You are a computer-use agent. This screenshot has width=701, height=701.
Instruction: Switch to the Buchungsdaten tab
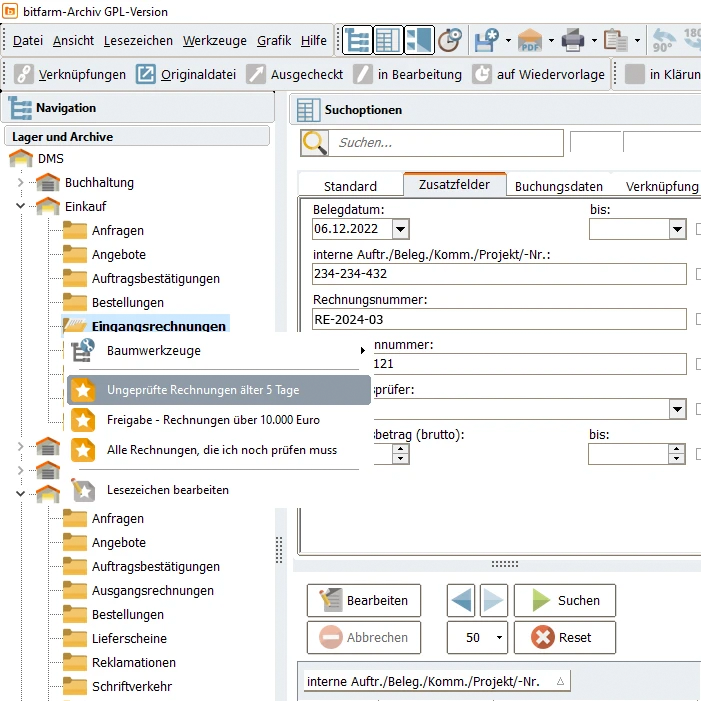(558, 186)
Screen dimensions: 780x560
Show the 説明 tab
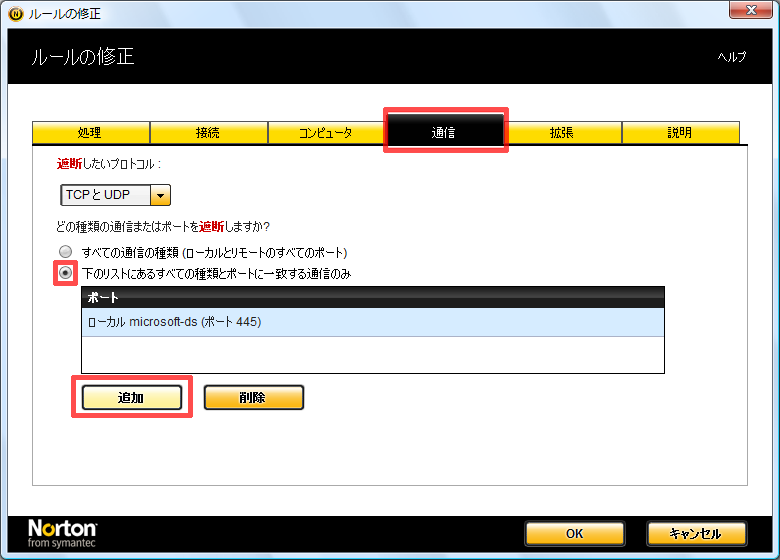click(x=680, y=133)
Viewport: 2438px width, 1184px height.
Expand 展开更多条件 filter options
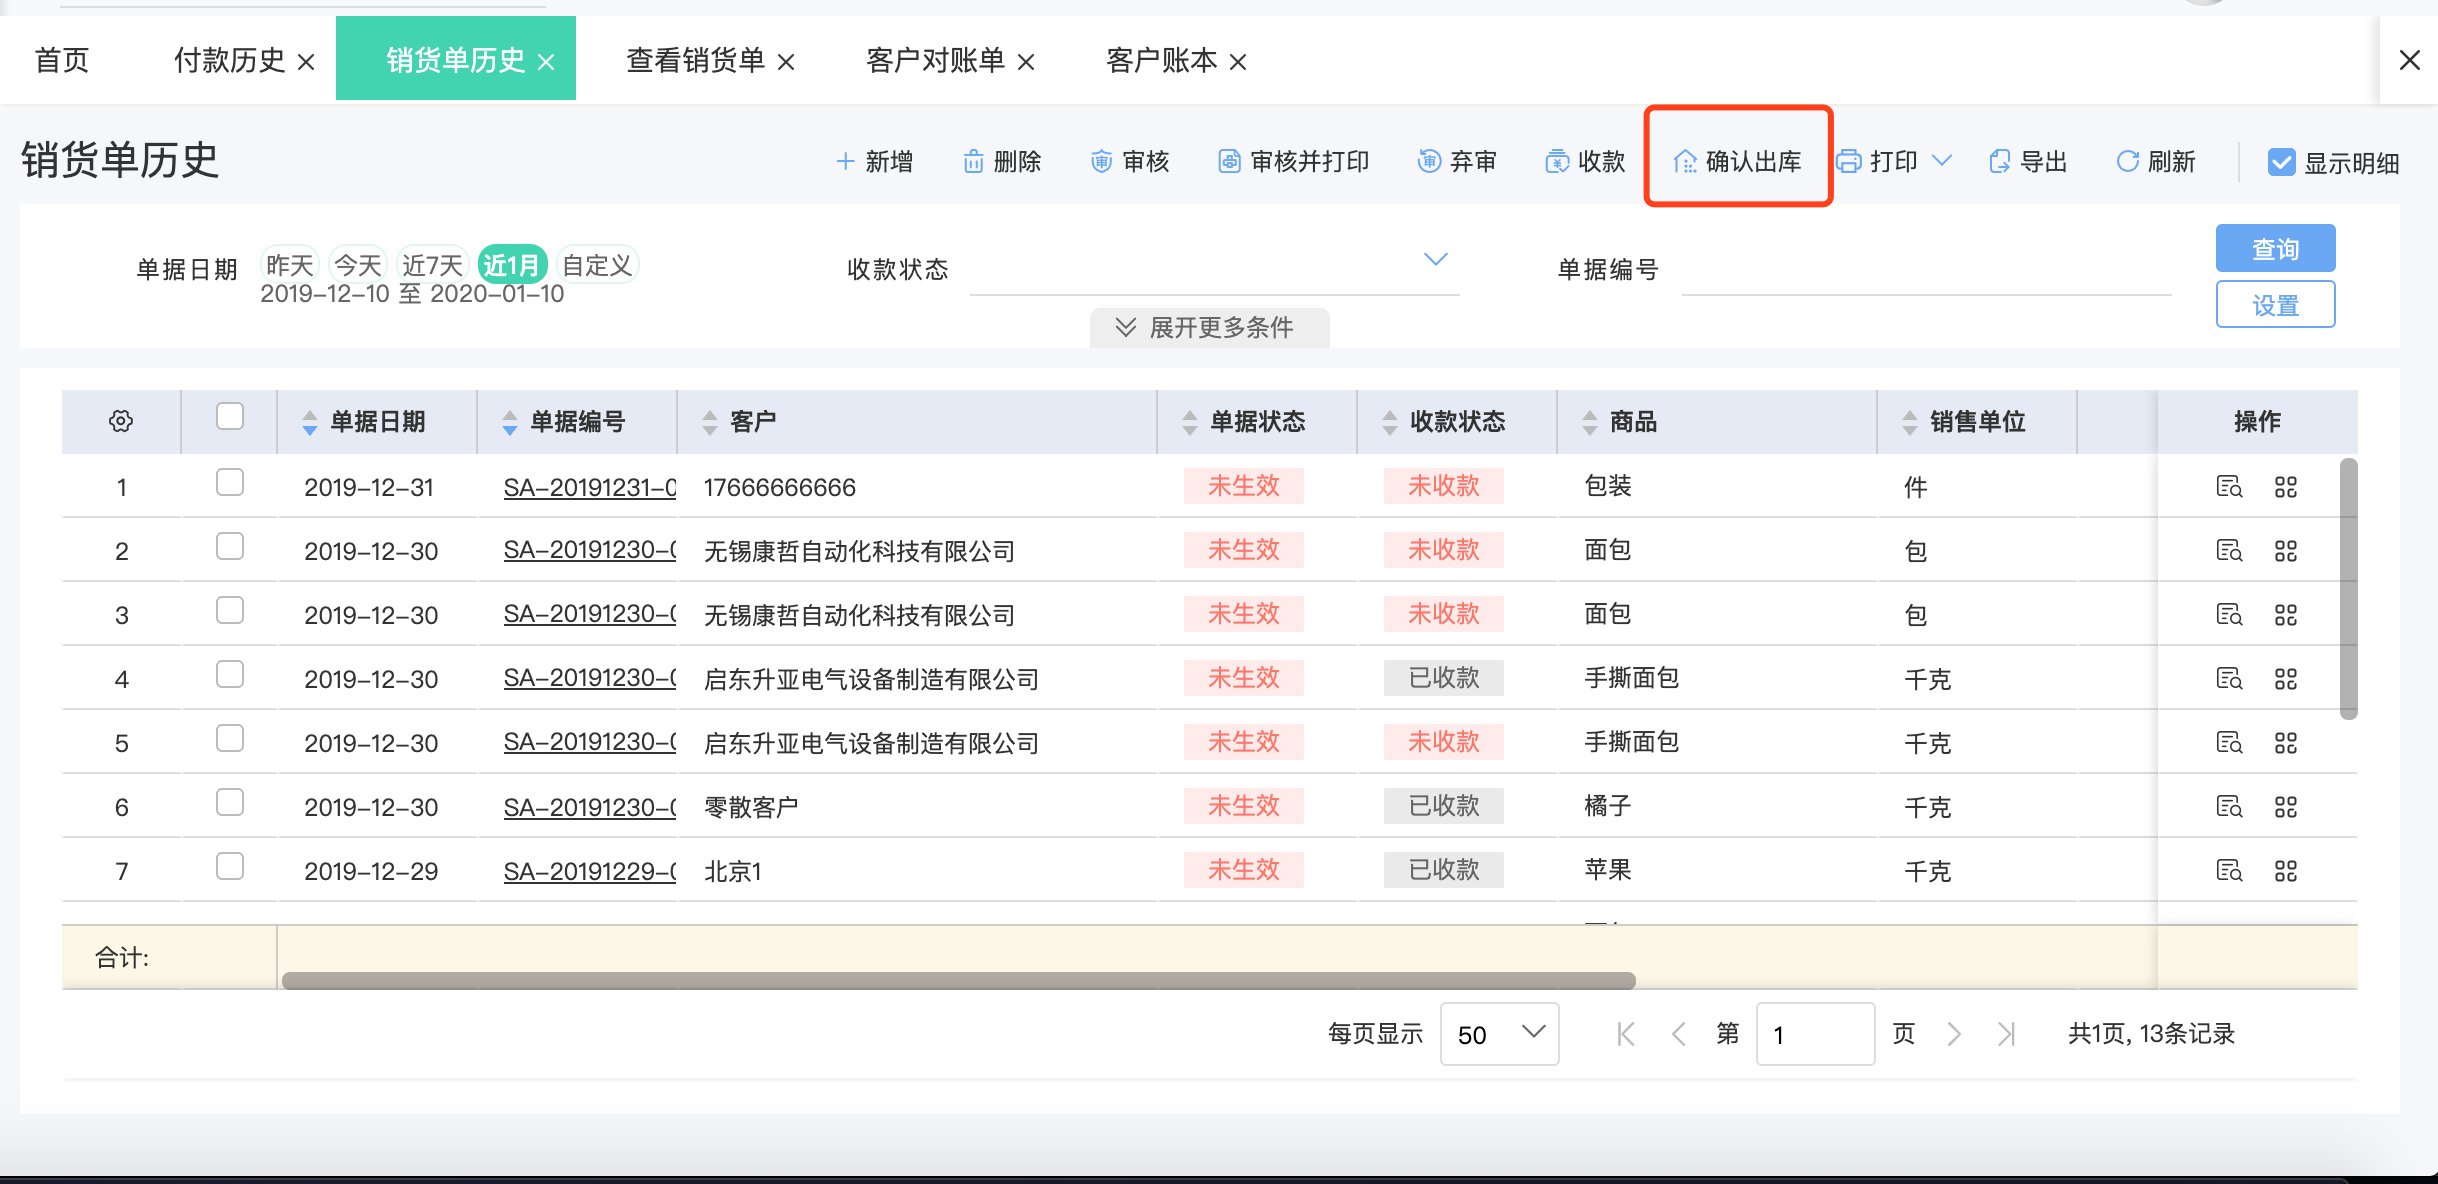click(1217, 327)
┄┄┄┄┄┄
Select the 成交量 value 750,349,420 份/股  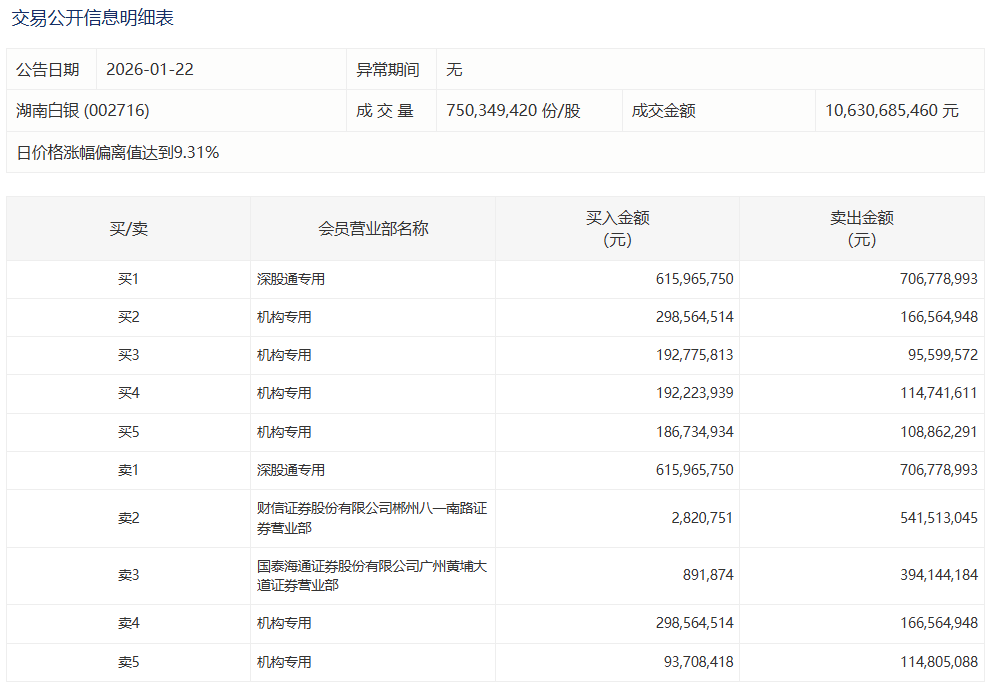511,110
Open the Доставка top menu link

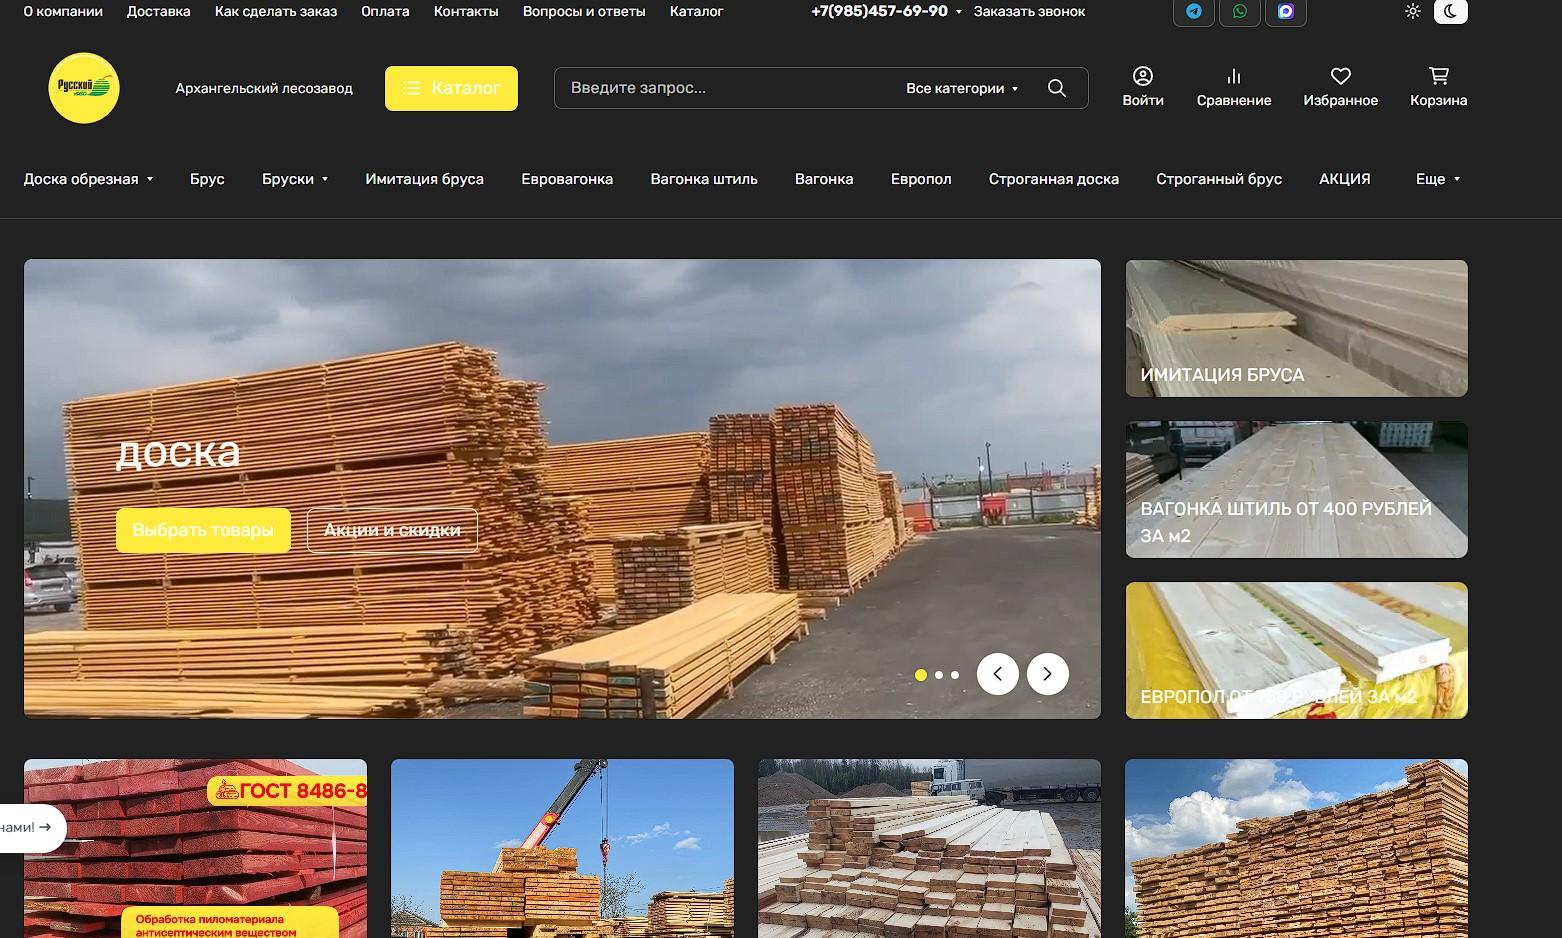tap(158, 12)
┄┄┄┄┄┄
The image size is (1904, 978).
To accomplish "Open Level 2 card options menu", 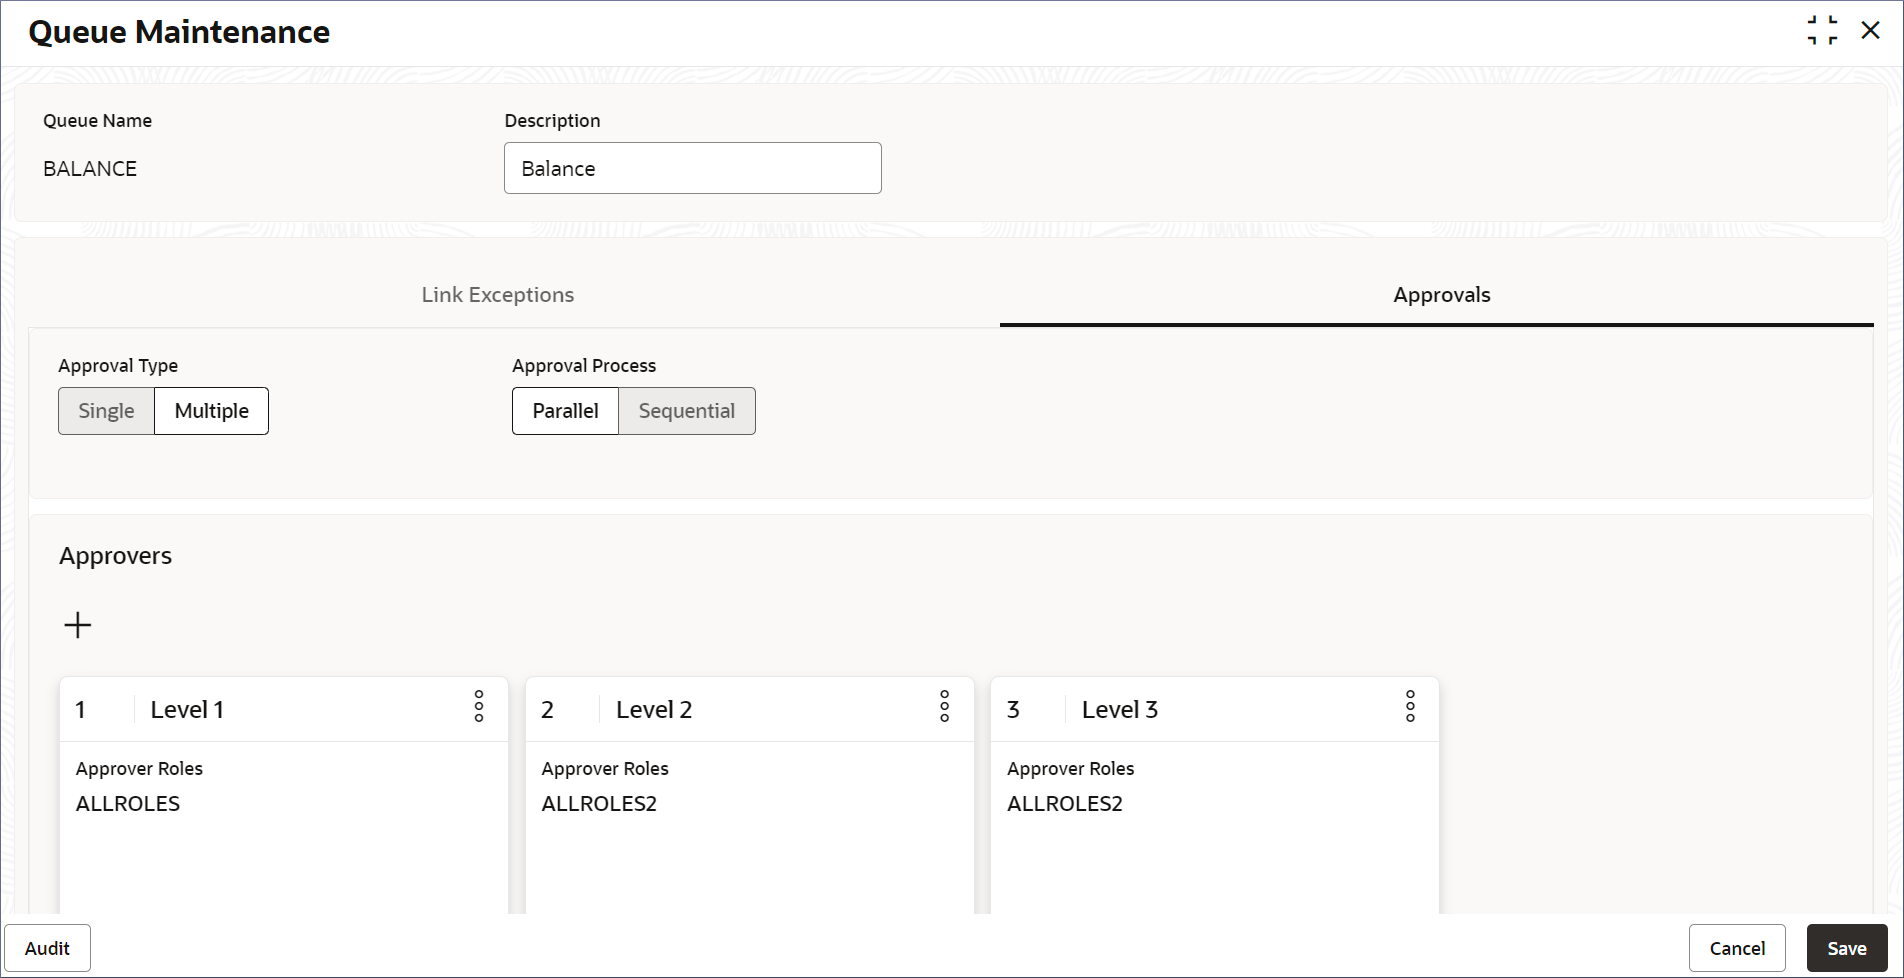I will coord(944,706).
┄┄┄┄┄┄
• [About this exercise] With "height" as the string to find, copy every line of the records that holds it.

• [Solution to this problem]
You are a computer-use agent. This screenshot has width=701, height=701.
Viewport: 2438px width, 1184px height.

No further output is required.